Le parquet russe l’a affirmé hier: L’Arctic Sea ne transportait que du bois

Le parquet russe l’a affirmé hier: L’Arctic Sea ne transportait que du bois

par Salah C., Le Quotidien d’Oran, 9 septembre 2009

L’affaire du cargo russe Arctic Sea, retrouvé au large de l’Afrique après une mystérieuse disparition, continue d’alimenter l’actualité après que deux journaux, le britannique Sunday Times et l’autrichien Salsburger Nachrichten, aient fait de la présence au bord de ce navire de missiles russes de type S-300 destinés pour l’Iran.

Selon ces deux médias, parmi tant d’autres, qui citent des sources israéliennes, Moscou a décidé d’intercepter le cargo après avoir été alerté qu’un groupe mafieux avait chargé des S-300 à bord pour l’Iran. Le journal de Salsburg avait précisé, dans sa livraison de vendredi denier, que le chargement aurait été effectué alors que le bateau était immobilisé pour réparation dans le port de Kaliningrad, une enclave russe entre la Lituanie et la Pologne.

La réaction de Moscou à cette version ne s’est pas faite attendre. Le ministre des Affaires étrangères, Sergueï Lavrov, a démenti hier lors d’un point de presse organisé à l’issue de sa rencontre avec son homologue slovaque à Moscou, que le cargo Arctic Sea, détourné fin juillet dans les eaux suédoises, convoyait des missiles sol-air russes S-300 vers l’Iran. Le chef de la diplomatie russe a déclaré que «la présence de S-300 à bord de l’Arctic Sea est absolument fausse. La partie russe va effectuer prochainement une enquête à bord, à laquelle des représentants de l’île de Malte, dont le navire bat pavillon, seront conviés».

M. Lavrov a également indiqué que «tout sera transparent et j’espère que chacun pourra se convaincre que les rumeurs sur la présence à bord de S-300 destinés à l’Iran, étaient sans fondement». Durant la même journée d’hier, le parquet russe a révélé dans un communiqué que les enquêteurs dépêchés sur le navire n’y ont trouvé que du bois. La même source a précisé que ces derniers examinent en détails la cargaison du bateau composée de bois de sciage et qu’aucune autre marchandise n’a été trouvée à bord. Le même communiqué précise que les investigations se poursuivaient.

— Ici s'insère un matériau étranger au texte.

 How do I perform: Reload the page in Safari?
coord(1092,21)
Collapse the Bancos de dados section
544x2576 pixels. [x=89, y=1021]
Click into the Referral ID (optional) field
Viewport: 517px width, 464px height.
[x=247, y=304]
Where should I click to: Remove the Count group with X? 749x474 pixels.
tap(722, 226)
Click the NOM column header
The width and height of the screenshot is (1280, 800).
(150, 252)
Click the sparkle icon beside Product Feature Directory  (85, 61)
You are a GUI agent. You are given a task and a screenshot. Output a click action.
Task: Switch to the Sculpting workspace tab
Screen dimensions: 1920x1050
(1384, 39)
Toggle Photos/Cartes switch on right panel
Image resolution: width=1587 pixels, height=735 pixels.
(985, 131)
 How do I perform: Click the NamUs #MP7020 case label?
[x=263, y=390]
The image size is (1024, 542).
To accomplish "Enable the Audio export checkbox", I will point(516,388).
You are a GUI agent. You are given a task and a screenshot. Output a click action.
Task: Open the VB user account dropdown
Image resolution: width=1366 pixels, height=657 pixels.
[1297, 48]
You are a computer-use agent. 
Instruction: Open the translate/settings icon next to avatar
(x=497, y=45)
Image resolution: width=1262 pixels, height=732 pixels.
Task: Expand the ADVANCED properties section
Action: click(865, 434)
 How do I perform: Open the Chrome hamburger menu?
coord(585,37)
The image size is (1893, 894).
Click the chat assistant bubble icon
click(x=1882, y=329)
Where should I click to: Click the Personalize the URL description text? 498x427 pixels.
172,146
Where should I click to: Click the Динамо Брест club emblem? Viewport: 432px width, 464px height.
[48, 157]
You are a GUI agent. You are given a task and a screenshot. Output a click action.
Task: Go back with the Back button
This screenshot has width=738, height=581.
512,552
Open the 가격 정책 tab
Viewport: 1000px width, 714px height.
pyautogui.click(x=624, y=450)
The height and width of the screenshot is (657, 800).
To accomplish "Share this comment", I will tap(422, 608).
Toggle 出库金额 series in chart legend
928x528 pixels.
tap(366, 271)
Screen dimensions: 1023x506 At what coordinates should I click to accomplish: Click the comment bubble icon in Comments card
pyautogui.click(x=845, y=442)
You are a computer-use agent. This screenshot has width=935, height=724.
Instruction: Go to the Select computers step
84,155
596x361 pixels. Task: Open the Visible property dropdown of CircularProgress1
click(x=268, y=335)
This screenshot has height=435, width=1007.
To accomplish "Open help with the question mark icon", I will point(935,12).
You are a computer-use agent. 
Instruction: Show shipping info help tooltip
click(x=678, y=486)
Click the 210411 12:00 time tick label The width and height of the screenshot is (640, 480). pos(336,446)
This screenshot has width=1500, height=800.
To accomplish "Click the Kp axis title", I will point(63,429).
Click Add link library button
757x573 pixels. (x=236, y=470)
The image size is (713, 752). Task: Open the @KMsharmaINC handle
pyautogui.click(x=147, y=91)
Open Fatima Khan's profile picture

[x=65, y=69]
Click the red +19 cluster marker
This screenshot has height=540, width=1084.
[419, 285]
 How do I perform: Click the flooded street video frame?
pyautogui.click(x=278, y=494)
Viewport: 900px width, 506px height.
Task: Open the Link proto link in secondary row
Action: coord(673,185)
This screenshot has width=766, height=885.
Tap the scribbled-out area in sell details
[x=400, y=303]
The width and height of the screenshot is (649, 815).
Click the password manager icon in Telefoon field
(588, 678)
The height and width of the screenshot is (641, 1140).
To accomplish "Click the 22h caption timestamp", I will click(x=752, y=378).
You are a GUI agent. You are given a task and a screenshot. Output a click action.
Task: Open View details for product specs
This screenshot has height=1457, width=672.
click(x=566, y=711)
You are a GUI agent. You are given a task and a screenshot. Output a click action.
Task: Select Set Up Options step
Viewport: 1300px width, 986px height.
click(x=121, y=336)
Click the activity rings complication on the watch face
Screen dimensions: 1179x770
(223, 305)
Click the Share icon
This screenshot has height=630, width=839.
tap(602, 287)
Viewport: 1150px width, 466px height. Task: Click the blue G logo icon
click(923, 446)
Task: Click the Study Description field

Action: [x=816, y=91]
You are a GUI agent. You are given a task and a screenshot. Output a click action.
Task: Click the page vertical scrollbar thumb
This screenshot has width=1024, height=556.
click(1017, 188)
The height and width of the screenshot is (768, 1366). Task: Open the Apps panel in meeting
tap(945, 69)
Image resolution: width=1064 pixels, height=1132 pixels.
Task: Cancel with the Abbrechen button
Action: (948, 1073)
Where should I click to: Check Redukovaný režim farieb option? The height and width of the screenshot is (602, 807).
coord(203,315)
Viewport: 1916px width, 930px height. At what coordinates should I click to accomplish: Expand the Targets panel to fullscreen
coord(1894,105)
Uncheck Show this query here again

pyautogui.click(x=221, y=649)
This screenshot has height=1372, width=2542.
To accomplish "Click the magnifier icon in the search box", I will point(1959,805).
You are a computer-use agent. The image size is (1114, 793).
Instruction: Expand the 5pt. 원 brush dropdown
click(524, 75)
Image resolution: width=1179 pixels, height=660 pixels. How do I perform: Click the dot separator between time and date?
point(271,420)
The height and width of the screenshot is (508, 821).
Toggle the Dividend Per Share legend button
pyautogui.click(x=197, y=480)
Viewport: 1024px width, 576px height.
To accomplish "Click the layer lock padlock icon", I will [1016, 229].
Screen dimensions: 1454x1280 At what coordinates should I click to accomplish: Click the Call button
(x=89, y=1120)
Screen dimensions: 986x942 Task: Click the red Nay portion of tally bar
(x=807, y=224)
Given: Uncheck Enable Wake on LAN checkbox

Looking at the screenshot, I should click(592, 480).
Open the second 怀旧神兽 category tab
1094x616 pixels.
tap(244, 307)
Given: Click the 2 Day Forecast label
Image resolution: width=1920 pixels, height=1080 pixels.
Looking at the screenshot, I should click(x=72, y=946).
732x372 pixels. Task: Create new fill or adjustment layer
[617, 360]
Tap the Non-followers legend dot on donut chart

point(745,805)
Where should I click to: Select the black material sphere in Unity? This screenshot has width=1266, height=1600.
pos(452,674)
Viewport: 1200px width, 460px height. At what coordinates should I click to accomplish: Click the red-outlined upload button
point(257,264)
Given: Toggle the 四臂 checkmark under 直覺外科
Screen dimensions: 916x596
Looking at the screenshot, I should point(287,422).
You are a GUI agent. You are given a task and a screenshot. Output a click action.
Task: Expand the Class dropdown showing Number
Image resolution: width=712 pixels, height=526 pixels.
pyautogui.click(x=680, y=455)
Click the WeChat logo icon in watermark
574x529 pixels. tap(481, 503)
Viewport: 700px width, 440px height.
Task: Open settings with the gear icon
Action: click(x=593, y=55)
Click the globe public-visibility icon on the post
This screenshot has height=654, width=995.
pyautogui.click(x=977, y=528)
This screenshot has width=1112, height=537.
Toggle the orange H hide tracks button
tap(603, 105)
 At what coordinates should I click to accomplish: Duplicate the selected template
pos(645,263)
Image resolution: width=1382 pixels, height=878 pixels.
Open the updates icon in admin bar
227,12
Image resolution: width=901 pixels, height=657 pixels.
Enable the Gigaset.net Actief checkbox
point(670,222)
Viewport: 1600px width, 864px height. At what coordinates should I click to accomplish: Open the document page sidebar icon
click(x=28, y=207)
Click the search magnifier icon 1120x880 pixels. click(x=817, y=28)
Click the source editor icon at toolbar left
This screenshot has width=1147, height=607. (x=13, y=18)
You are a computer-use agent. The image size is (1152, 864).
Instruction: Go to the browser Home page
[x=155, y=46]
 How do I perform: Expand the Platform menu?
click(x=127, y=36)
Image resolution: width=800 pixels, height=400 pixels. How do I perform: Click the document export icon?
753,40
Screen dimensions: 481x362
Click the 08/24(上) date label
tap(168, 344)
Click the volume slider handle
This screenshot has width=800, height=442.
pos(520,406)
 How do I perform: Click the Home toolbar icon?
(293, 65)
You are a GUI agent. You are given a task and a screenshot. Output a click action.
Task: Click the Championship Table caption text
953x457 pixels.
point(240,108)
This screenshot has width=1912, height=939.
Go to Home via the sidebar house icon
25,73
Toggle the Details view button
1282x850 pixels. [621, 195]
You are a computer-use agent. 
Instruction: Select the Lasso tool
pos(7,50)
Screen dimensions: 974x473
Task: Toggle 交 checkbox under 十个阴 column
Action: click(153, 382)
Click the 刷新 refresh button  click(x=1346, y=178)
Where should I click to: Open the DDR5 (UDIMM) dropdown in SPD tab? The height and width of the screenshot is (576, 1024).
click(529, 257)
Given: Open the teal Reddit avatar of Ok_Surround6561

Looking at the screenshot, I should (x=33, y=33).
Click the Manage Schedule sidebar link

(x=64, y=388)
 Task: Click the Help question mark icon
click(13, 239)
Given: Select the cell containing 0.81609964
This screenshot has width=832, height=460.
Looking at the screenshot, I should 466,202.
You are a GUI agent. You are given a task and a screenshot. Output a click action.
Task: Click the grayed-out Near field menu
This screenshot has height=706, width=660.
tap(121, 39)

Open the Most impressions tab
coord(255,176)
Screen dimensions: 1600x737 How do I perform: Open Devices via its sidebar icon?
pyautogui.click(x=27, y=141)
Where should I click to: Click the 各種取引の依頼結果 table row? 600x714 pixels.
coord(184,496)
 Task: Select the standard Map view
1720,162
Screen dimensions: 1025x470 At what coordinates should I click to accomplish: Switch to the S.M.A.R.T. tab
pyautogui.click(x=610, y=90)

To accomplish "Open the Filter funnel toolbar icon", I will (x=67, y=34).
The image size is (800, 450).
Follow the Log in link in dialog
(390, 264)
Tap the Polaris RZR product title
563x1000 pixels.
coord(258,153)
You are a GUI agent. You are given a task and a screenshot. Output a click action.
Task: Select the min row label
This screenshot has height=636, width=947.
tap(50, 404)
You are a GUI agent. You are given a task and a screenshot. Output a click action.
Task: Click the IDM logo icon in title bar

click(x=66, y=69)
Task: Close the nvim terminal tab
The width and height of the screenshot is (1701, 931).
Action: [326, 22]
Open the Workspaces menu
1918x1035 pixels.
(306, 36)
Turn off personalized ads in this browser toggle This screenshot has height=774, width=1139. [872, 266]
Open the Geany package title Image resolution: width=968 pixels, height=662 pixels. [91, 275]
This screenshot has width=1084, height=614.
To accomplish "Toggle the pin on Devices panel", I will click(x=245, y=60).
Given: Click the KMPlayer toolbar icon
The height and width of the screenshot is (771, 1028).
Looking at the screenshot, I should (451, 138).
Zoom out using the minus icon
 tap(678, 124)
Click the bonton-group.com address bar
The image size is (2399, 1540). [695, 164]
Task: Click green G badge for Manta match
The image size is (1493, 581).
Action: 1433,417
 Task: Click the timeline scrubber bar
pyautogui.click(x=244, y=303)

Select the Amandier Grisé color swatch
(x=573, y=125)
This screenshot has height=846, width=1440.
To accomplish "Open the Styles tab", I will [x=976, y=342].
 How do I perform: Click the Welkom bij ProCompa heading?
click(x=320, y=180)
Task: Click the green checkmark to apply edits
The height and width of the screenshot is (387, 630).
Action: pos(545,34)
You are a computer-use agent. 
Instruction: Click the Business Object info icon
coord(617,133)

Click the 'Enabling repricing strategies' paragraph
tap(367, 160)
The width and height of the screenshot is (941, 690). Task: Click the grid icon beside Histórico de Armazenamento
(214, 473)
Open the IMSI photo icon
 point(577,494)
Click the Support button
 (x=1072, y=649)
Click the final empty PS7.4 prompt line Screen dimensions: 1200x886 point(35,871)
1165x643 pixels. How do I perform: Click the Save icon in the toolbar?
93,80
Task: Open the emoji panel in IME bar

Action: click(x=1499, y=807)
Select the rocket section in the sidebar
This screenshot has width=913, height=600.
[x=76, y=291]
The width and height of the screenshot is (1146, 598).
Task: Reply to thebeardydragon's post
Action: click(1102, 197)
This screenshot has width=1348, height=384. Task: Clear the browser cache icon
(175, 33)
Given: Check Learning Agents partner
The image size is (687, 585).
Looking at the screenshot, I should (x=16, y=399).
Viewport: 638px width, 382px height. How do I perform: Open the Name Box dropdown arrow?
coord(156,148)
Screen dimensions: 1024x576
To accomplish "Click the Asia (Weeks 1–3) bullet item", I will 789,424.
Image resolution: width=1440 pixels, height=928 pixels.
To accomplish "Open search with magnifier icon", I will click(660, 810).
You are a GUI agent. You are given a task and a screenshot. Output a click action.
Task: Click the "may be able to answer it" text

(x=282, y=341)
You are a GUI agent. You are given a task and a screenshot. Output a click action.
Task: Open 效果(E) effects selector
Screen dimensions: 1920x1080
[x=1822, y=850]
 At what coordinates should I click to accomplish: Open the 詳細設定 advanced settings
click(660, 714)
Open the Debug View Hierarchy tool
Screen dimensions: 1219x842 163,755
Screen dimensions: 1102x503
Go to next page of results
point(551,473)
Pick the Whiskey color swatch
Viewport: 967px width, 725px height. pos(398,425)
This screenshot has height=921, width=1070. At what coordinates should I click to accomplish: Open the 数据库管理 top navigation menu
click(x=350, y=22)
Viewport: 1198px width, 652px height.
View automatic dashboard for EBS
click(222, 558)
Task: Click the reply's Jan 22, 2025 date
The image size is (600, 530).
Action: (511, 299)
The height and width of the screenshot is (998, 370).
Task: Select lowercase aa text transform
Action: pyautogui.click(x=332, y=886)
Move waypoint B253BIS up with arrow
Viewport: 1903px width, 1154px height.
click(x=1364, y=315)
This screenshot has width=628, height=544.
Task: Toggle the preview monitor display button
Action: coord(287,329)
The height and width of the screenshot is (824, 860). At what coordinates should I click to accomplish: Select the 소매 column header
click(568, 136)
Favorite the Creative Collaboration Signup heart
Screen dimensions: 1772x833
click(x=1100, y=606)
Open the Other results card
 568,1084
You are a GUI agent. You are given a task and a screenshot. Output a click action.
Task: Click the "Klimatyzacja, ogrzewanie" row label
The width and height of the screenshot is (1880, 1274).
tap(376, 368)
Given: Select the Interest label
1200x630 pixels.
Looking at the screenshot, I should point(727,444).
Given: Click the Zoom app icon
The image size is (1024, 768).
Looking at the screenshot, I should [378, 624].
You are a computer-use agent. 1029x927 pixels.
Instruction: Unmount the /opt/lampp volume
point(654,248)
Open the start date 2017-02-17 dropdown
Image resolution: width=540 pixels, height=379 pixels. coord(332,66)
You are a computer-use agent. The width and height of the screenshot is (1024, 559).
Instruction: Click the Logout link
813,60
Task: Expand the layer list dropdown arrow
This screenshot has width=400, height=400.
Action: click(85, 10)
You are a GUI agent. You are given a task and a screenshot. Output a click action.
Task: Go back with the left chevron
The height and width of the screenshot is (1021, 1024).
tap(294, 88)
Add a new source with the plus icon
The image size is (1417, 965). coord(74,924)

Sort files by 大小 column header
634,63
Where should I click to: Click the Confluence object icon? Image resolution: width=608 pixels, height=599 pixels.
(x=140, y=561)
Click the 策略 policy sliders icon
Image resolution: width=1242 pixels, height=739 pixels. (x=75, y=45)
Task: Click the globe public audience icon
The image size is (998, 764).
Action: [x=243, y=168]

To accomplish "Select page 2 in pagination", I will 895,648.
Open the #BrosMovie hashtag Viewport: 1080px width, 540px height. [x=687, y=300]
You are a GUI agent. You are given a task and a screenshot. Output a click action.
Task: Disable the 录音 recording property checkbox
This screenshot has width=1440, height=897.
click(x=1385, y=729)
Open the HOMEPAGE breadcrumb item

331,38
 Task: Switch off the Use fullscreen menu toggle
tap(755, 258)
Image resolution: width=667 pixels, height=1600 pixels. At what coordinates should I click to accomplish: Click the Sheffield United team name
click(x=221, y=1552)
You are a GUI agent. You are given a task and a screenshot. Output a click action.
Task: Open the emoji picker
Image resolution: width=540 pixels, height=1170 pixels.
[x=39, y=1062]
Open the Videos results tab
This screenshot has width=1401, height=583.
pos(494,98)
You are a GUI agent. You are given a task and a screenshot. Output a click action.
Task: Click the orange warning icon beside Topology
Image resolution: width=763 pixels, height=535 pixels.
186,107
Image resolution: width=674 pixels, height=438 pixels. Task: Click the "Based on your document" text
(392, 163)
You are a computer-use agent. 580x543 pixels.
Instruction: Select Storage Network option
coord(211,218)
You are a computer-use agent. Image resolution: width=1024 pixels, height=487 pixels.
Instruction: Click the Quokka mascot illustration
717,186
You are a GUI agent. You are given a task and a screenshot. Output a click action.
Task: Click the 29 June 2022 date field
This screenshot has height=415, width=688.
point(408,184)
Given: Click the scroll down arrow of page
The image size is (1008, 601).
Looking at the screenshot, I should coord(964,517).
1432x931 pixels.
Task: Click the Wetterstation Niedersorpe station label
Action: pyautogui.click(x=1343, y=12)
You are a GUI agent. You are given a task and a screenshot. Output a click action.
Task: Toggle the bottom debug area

Le feuilleton de l’Arctic Sea a commencé le 24 juillet lorsqu’il a été investi par des pirates au large des côtes suédoises, alors qu’il était en route vers le port de Béjaïa et à son bord, une cargaison de bois finlandais. Le commando avait utilisé la force et a même fait usage d’armes pour blesser 3 membres de l’équipage russe après s’être présentés comme étant des policiers russes. Cette prise n’aura duré qu’une demi-journée avant que les assaillants ne quittent le navire. Aucune preuve de leur nouvelle destination ni les indices de leur prise du navire à l’exceptions de certaines pistes laissées sur les messages enregistrés. Ceci fera dire à un enquêteur suédois que cette opération a été minutieusement préparée. La situation prendra une autre tournure avec cette fois la disparition du navire. Devant transiter obligatoirement par le détroit de Gibraltar pour gagner le port algérien de Béjaïa, le cargo a cependant changé d’itinéraire avant que la marine russe le découvre le 17 août dernier à 480 km des côtes capverdiennes.

A rappeler, enfin, que les 8 membres de l’équipage que le parquet général russe avait accusés d’avoir détourné le navire ont, par le biais d’un avocat, accusé le capitaine du bateau de les avoir retenus à bord pendant 3 semaines. La dernière version ayant vu le jour a été celle mettant à l’index les services de renseignements israéliens, le Mossad, qui aurait orchestré cette affaire.